En d’autres termes, en plaçant une personne sous traitement antirétroviral au tout début de l’infection, vous évitez à cette personne l’effet inutile de l’inflammation associée à une maladie non traitée.

Retarder seulement permet à l’inflammation de persister, sans contrôle, pour n’importe où entre 5-10 ans.

Les nouvelles drogues offrent une toxicité moindre et une résistance améliorée

Bon nombre des préoccupations liées à l’exposition à long terme aux médicaments reposent sur les expériences vécues avec les antirétroviraux de la génération précédente, où leur utilisation généralisée entraînait souvent des effets indésirables imprévus sur le patient.

Des médicaments comme la stavudine, par exemple, provoquent chez les patients des taux élevés de toxicités, allant de la lipodystophie (redistribution inesthétique des graisses corporelles) à la neuropathie (lésions douloureuses des cellules nerveuses) à l’acidose lactique (potentiellement mortelle). menaçant l’accumulation d’acide lactique).

De même, de nombreux antirétroviraux antérieurs présentaient de mauvais profils de pharmacorésistance. L’utilisation de la névirapine en monothérapie, par exemple, une pratique de courte durée en 2002 pour prévenir la transmission de la mère à l’enfant, a entraîné des taux élevés de résistance à la névirapine, parfois après une dose unique.

Ces inquiétudes ont été largement atténuées avec les médicaments de nouvelle génération, qui offrent non seulement des profils d’effets secondaires plus faibles, mais aussi des pilules beaucoup plus petites et une plus grande tolérance (c’est-à-dire la capacité de maintenir les concentrations thérapeutiques même si les doses sont manquées).

De plus, les craintes de résistance aux médicaments transmissibles (transmission de résistance d’une personne à l’autre) ont largement diminué, les données actuelles de l’Organisation mondiale de la santé suggérant un taux de résistance à la transmission d’environ 7% dans les pays à revenu faible à moyen. (environ la moitié de celle observée aux États-Unis et en Europe).

Dans les pays à revenu élevé, la pharmacorésistance transmise est plus souvent liée aux médicaments de la génération précédente qui ont été introduits dans ces populations 10 à 15 ans plus tôt que dans la plupart des pays en développement.

Des études similaires ont montré que la virulence du VIH dans les pays à faible revenu, où le plus grand nombre d’infections est connu, est beaucoup plus faible, en grande partie parce que beaucoup moins de personnes ont été mises en thérapie que les États-Unis et l’Europe .

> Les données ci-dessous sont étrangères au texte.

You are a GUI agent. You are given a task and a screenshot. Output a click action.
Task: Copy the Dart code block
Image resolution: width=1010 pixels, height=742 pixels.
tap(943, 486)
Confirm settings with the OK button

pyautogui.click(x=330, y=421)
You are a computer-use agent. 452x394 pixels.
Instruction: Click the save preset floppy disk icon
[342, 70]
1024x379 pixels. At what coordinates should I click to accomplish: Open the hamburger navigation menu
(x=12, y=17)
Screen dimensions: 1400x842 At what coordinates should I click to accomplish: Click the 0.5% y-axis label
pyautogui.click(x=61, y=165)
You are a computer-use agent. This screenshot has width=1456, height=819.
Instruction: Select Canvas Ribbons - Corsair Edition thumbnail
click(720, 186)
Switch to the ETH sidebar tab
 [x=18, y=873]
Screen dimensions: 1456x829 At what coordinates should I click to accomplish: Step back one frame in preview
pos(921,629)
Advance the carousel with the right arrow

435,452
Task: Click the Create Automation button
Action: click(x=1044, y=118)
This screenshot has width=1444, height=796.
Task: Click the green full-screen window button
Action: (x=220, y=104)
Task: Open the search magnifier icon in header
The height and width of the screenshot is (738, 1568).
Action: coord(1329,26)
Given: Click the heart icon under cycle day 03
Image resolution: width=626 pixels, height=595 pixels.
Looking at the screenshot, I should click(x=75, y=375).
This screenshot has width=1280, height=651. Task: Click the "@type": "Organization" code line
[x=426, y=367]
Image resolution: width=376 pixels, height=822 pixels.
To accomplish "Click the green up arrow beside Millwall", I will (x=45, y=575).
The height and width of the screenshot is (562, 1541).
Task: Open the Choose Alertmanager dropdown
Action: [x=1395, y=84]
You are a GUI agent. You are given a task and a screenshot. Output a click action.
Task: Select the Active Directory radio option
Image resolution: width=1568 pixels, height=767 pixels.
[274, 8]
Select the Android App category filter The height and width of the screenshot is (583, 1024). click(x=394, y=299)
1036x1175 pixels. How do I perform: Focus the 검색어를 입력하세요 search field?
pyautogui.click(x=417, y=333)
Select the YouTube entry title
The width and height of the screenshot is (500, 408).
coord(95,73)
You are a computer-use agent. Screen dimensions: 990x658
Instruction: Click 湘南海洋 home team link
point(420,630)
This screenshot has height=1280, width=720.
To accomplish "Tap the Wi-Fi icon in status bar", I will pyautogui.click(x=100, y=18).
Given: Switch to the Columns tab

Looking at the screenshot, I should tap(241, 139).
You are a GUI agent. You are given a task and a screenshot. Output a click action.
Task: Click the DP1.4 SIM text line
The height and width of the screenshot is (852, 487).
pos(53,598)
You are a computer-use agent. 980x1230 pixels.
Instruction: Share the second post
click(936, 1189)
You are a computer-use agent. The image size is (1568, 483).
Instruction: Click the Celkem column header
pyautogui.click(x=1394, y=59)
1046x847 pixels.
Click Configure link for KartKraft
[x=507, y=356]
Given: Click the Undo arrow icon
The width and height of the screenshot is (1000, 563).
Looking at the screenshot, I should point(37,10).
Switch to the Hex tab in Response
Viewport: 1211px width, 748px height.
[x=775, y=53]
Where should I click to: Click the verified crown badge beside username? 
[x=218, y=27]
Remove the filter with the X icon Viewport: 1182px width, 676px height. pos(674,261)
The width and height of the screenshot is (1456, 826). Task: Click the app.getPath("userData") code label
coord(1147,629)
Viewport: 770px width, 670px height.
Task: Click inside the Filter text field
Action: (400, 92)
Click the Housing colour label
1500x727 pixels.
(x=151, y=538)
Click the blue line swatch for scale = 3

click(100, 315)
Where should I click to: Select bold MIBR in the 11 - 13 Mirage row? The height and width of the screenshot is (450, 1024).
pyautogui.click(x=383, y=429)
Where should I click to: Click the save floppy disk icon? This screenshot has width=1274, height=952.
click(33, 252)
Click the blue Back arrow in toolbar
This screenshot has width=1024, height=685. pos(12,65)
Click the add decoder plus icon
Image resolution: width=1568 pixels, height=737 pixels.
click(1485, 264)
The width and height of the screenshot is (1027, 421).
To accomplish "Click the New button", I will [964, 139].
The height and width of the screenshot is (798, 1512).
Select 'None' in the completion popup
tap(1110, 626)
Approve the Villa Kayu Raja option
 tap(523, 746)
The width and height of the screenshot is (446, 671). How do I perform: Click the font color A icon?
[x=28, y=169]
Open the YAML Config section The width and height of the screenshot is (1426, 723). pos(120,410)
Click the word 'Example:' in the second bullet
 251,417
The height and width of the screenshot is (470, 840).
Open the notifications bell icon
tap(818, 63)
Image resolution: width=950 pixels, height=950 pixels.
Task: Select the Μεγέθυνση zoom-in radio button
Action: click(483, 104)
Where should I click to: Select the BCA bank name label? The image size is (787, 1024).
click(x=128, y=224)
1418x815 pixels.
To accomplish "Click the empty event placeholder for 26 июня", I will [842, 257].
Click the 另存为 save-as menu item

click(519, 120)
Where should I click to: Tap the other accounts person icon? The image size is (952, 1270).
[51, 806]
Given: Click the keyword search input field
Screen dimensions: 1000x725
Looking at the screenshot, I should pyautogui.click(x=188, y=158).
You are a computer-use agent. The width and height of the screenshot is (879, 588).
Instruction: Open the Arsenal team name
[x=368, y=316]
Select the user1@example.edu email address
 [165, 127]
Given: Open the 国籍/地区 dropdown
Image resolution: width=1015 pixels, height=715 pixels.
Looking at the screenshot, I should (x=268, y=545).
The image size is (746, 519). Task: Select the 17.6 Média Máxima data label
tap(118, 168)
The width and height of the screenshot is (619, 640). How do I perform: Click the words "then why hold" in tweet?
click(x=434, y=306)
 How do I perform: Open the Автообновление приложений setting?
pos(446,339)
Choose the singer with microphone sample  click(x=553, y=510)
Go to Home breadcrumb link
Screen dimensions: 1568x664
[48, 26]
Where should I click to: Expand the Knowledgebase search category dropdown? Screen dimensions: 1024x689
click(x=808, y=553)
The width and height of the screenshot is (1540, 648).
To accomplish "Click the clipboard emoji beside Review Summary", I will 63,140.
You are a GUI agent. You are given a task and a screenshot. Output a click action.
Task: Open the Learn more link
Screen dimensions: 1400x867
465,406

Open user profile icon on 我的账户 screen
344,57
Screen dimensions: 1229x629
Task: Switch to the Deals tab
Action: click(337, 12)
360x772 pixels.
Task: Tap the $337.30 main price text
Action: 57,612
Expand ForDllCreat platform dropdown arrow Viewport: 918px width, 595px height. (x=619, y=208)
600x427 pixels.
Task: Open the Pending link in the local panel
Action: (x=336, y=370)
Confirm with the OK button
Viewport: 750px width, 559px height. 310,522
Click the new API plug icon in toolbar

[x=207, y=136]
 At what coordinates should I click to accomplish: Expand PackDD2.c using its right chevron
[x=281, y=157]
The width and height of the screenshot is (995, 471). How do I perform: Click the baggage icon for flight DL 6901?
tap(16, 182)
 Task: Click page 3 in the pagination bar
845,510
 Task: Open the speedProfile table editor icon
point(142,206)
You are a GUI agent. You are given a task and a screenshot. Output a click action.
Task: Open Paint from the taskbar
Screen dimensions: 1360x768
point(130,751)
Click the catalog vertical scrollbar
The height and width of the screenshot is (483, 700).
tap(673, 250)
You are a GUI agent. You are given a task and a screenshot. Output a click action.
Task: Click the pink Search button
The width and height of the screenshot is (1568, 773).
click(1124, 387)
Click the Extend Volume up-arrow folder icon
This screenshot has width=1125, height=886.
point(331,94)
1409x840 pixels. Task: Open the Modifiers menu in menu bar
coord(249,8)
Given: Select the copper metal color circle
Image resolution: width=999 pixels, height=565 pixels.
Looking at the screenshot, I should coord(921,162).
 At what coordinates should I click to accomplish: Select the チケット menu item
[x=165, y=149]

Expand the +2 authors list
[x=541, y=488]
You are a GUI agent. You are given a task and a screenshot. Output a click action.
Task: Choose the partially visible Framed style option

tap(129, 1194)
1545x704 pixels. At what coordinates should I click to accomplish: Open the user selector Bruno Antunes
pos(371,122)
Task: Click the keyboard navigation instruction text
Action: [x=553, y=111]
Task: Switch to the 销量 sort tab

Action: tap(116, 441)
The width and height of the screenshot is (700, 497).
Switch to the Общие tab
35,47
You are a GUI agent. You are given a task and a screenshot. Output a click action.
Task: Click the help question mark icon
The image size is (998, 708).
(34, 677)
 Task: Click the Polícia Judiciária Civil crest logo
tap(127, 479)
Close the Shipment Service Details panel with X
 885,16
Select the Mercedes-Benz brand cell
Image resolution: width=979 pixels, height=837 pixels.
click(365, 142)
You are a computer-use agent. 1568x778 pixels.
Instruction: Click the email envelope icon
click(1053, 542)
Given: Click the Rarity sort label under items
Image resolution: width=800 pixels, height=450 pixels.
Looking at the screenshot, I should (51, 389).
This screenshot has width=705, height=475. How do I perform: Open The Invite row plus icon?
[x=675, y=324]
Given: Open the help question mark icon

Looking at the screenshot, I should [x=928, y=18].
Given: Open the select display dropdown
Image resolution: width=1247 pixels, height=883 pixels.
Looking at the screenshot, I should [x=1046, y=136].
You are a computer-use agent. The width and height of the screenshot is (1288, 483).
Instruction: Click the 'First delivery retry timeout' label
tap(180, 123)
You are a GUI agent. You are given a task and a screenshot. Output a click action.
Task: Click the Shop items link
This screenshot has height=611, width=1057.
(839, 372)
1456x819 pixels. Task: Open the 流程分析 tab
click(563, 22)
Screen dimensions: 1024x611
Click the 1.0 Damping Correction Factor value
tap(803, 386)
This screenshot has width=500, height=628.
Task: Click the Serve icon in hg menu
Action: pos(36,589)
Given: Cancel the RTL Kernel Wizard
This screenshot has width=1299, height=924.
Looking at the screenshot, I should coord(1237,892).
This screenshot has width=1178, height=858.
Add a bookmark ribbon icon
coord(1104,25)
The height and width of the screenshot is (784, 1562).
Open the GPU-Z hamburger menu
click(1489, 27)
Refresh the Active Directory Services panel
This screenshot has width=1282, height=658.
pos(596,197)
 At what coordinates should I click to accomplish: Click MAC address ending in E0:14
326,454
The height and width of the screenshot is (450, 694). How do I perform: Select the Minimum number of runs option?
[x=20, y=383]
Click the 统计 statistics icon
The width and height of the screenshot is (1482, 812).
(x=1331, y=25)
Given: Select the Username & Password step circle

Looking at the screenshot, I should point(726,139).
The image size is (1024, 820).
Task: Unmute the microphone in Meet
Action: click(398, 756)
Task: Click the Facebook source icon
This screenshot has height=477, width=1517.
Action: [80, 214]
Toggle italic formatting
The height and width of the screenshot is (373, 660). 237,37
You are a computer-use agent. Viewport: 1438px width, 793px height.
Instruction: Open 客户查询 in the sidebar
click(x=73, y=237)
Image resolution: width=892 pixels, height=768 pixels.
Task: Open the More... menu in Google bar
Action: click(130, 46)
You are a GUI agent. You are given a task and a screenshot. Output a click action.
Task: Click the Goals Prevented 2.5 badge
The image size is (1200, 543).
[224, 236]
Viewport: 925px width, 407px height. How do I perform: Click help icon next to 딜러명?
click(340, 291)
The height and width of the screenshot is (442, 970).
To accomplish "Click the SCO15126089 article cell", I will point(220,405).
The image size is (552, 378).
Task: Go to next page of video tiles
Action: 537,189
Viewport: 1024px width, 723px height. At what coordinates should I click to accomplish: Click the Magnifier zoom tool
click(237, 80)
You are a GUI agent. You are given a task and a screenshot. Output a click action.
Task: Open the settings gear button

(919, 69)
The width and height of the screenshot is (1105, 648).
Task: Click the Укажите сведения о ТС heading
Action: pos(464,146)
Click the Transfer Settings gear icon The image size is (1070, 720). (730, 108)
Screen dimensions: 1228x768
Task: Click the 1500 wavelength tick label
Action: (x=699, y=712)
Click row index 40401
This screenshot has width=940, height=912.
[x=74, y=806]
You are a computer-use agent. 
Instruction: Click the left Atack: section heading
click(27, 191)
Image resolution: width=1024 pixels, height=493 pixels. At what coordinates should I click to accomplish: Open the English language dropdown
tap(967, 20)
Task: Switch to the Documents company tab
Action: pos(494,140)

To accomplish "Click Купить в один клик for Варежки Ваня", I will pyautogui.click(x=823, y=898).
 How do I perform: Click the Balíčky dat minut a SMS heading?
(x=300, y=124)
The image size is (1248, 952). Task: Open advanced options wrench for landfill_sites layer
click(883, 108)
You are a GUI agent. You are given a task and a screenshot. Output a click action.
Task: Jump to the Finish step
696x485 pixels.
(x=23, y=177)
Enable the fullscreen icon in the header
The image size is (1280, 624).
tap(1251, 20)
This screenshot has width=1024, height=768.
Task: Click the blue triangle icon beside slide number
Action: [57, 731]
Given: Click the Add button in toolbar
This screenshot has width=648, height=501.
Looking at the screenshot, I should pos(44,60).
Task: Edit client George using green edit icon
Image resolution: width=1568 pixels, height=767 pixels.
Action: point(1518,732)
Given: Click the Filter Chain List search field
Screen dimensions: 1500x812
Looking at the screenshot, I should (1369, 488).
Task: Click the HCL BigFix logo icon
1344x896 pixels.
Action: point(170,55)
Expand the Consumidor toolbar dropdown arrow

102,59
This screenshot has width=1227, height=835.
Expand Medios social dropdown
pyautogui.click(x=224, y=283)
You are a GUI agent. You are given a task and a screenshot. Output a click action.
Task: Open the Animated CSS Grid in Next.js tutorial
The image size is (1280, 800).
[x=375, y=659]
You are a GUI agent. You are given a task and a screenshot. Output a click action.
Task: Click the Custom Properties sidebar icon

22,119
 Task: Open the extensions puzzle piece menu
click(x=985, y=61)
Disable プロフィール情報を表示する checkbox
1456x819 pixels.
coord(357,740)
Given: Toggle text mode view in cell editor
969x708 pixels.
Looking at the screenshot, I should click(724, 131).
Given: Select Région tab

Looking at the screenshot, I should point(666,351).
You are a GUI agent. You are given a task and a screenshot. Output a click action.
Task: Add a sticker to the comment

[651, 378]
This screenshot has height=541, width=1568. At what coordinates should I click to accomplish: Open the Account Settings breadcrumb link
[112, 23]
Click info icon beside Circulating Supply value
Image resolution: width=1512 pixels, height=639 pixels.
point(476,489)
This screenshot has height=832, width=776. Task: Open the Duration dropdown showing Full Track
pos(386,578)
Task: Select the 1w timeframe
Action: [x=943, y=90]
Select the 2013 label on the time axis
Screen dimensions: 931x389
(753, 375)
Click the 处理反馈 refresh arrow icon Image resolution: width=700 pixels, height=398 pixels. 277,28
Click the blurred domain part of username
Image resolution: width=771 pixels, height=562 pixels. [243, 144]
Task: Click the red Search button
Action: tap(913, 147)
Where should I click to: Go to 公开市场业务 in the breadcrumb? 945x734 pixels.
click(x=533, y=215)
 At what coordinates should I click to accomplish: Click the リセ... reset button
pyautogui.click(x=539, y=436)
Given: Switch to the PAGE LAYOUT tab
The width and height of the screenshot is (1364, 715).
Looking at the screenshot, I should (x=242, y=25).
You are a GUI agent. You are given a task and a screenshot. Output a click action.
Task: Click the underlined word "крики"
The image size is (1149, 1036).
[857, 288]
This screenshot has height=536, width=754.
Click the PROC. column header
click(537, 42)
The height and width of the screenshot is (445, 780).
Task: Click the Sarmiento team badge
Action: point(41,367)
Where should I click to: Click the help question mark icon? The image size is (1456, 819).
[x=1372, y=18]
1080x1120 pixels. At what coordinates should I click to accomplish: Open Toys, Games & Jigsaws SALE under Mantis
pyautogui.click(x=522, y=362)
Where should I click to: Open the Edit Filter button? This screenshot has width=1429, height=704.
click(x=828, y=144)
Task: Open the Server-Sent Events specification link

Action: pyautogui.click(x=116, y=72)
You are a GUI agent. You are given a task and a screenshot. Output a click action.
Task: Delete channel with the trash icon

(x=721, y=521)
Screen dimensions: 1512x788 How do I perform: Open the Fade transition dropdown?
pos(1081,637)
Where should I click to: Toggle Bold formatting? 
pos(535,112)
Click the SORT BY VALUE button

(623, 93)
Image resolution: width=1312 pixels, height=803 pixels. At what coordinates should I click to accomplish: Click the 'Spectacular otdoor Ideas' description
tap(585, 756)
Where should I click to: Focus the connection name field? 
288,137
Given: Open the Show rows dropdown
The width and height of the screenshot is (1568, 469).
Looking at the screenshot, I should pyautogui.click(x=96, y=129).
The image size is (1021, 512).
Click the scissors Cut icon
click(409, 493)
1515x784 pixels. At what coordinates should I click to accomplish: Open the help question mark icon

Le traitement du diagnostic peut réduire la propagation du VIH

Le traitement en tant que prévention (TasP) est une stratégie préventive qui vise à réduire la soi-disant «charge virale communautaire» en plaçant un groupe de population sous traitement antirétroviral. Ce faisant, la probabilité de transmission du VIH est significativement réduite car plus de personnes sont en mesure de maintenir une suppression complète de l’activité virale.

La stratégie est largement appuyée par des données provenant de San Francisco, une ville qui a connu une baisse de 30 à 33% des infections à VIH entre 2006 et 2008 en raison de la couverture étendue des antirétroviraux. Sur la base de ces résultats, les responsables municipaux ont introduit une politique de diagnostic antirétroviral début 2010.

De même, une étude réalisée en 2015 dans la province chinoise du Henan a montré que le risque de transmission était faible chez les couples sérodiscordants (un partenaire séropositif et un séropositif). partenaire négatif) a été réduit de 67% entre 2006 et 2009, près de 80% des partenaires infectés par le VIH ayant été sous TAR.

Dans la mise en œuvre d’une politique mondiale de TAR sur le diagnostic, la plupart des responsables de la santé estiment que des gains similaires pourraient être obtenus même dans des populations à forte prévalence comme l’Afrique du Sud où les taux d’infection continuent d’augmenter.

La question de savoir si les autorités mondiales peuvent atteindre ces objectifs étant donné la stagnation des contributions financières des pays du G8 plus riches est une toute autre affaire. Avec plus de 35 millions de personnes infectées par le VIH aujourd’hui – et environ 13 millions sous traitement antirétroviral – le plus grand défi pourrait être d’élargir le traitement dans les pays où les infrastructures de santé sont souvent incertaines, au mieux.